═══ QUOTED TEXT ═══

Boks at their best when favourites or underdogs? Mental coach weighs in ahead of World Cup

"I’m always worried when South African teams have got a lot of confidence, and everyone talks them up."


It’s common knowledge that the Springboks have always done well when faced with adversity, carrying the underdog tag, and when their backs are against the wall.

Indeed, in all of their three Rugby World Cup wins in 1995, 2007 and most recently in 2019, the Boks were not expected to come out on top, which seemed to motivate them to go the extra yard.

Now, heading to the global spectacle in France starting in 11 days’ time, the Boks are the defending champions, they are second in the world rankings and they are coming off record wins against Wales and the All Blacks in warm-up matches; it means they are in the circle of favourites.

‘At their best when underdogs’

It is something former Boks mental coach and psychologist Henning Gericke, who was part of Jake White’s backroom staff in 2007 in France, is not too pleased about.

He elaborated on why the Boks find more pleasure in being the underdogs.

“One thing about the Boks is you can never write them off, they’re at their best when they are a little bit the underdogs,” Gericke said when speaking to The Citizen.

“It’s a major thing about our South African mentality. If we’re favourites like ‘we’re going to win the World Cup’, we never do well. Last time (at the World Cup in Japan), everybody wrote us off. They complained about our kicking game, but then we beat Wales in the semi-final and peaked against England in the final.

“We are at our best when nobody expects us to win. England beat New Zealand in their semi-final (in 2019), so they became the big favourites .. and that’s when we played at our best.”

When in a position of favourites like in 1999, 2011 and 2015, the Boks fell short.

‘Never good as favourites’

“South Africans are never good when they are the favourites,” said Gericke.

“I’m always worried when South African teams have got a lot of confidence, and everyone talks them up. I’ve seen it too often … we need to be hungry, and we need to be aggressive.

“We play a different style of rugby, we play hard and have a good defence, we can attack, but we play a more conservative game that we dominate with our forwards, and we need to be aggressive.

“If you’re favourites, you’re not always that aggressive, you’re a little bit tentative sometimes and complacent,” said Gericke.

Bok coach Jacques Nienaber and director of rugby Rassie Erasmus have built one of the best squads international rugby has seen, and their tenure has brought a lot of success. This World Cup will now test the team’s fortitude in terms of doing well from a position of favourites, believes Gericke.

“Great teams can be favourites and still win. The Boks need to show that this time.”

═══

_STATED EXERCISE 1_
Pull out each line of the records containing the word "link" and list those lines.
The records that follow are unrelated to the Springboks article.

═══ DATA PROVIDED ═══

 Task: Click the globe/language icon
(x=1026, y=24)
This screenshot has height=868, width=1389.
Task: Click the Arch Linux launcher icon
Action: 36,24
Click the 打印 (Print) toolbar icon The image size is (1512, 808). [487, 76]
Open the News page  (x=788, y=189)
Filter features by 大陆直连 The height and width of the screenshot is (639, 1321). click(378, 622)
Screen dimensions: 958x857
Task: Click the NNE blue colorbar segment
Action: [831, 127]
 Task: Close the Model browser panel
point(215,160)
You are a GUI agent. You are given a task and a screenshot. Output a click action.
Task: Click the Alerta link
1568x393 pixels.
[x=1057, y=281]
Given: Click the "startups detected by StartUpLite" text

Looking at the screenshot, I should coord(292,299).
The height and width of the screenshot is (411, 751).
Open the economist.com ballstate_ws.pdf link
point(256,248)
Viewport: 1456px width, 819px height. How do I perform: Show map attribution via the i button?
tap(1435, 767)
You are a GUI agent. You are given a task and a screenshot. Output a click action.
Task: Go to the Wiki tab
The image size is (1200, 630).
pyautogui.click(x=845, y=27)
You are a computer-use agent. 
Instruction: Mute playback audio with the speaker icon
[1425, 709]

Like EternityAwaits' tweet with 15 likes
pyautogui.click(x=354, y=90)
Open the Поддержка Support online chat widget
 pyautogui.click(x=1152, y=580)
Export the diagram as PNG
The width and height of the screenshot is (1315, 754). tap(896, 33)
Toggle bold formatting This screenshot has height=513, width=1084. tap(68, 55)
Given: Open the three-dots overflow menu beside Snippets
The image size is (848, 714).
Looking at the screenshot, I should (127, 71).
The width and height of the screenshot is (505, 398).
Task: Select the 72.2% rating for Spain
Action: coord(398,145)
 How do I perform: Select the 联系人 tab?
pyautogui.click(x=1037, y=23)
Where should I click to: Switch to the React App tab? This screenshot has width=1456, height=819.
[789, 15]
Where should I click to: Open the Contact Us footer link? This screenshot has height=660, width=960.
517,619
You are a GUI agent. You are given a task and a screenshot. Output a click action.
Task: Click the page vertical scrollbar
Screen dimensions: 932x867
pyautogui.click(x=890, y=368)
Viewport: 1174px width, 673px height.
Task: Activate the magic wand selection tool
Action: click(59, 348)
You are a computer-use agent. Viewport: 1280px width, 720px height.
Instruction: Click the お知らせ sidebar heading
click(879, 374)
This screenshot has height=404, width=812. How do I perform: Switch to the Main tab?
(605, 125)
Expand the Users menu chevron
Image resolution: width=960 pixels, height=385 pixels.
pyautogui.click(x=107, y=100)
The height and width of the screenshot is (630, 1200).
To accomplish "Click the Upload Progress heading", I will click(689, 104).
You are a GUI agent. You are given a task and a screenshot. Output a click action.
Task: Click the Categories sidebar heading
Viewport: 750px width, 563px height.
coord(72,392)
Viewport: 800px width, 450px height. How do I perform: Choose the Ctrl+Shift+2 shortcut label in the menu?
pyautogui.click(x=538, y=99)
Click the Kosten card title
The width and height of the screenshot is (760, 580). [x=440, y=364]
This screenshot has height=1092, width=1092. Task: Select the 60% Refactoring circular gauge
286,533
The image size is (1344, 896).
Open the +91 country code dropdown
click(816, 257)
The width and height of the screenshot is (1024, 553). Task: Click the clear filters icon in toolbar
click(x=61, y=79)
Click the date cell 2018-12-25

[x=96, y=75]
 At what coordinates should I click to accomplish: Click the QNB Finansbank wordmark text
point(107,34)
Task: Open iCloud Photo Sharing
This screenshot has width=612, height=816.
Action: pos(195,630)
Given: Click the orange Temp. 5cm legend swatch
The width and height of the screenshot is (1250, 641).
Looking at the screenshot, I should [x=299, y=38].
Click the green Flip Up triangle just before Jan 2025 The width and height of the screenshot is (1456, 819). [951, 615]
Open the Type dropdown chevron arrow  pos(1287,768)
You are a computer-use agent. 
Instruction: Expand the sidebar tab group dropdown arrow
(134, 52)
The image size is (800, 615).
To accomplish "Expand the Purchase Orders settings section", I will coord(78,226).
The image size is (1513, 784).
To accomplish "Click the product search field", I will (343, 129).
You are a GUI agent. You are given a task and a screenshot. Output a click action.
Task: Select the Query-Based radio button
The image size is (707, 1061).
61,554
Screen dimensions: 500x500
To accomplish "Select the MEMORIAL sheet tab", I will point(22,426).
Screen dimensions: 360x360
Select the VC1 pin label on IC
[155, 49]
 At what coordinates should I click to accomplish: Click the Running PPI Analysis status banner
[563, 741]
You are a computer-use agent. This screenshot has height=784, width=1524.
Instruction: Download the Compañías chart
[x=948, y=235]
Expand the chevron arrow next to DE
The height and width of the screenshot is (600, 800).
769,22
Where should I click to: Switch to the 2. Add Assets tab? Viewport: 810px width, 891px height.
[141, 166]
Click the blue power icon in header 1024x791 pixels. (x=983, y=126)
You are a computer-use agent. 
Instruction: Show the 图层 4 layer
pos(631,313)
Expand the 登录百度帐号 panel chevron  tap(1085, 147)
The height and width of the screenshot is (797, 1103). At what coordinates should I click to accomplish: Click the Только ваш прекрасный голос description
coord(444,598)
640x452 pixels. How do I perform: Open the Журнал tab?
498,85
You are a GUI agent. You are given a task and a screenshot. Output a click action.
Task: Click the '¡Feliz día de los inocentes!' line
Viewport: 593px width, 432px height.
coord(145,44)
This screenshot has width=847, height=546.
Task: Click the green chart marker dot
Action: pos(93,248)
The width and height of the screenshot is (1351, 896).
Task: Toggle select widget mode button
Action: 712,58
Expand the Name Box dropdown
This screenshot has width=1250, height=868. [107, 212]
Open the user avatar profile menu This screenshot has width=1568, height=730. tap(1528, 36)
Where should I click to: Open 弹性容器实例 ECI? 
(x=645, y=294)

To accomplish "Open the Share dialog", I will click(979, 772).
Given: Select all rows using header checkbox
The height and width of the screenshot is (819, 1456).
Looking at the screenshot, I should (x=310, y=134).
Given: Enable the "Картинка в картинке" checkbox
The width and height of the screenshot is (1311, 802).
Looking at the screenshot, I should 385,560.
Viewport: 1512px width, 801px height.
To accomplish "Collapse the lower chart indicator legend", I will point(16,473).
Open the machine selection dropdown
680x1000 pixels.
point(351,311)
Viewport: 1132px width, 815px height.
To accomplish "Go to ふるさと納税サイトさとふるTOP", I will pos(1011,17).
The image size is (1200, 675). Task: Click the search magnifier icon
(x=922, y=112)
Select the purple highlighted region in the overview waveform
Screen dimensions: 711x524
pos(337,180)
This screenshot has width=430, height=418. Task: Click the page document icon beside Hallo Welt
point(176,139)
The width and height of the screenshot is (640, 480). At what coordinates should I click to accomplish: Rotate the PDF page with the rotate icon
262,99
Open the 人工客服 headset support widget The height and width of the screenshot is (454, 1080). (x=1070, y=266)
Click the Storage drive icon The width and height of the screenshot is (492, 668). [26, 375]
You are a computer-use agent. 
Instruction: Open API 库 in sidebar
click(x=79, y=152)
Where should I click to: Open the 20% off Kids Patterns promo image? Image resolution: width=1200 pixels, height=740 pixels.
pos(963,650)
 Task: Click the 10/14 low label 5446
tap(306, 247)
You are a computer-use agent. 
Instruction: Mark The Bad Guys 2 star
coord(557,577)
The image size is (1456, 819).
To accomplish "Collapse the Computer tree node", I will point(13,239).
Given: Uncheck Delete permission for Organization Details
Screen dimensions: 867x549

═══

_STATED EXERCISE 2_
Reproduce the Springboks article word for word from "Now, heading to" up to and including "being the underdogs.".

_COMPLETE RESPONSE 1_
Task: Click the Alerta link
Open the economist.com ballstate_ws.pdf link
Where should I click to: Open the Contact Us footer link? This screenshot has height=660, width=960.

_COMPLETE RESPONSE 2_
Now, heading to the global spectacle in France starting in 11 days’ time, the Boks are the defending champions, they are second in the world rankings and they are coming off record wins against Wales and the All Blacks in warm-up matches; it means they are in the circle of favourites.

‘At their best when underdogs’

It is something former Boks mental coach and psychologist Henning Gericke, who was part of Jake White’s backroom staff in 2007 in France, is not too pleased about.

He elaborated on why the Boks find more pleasure in being the underdogs.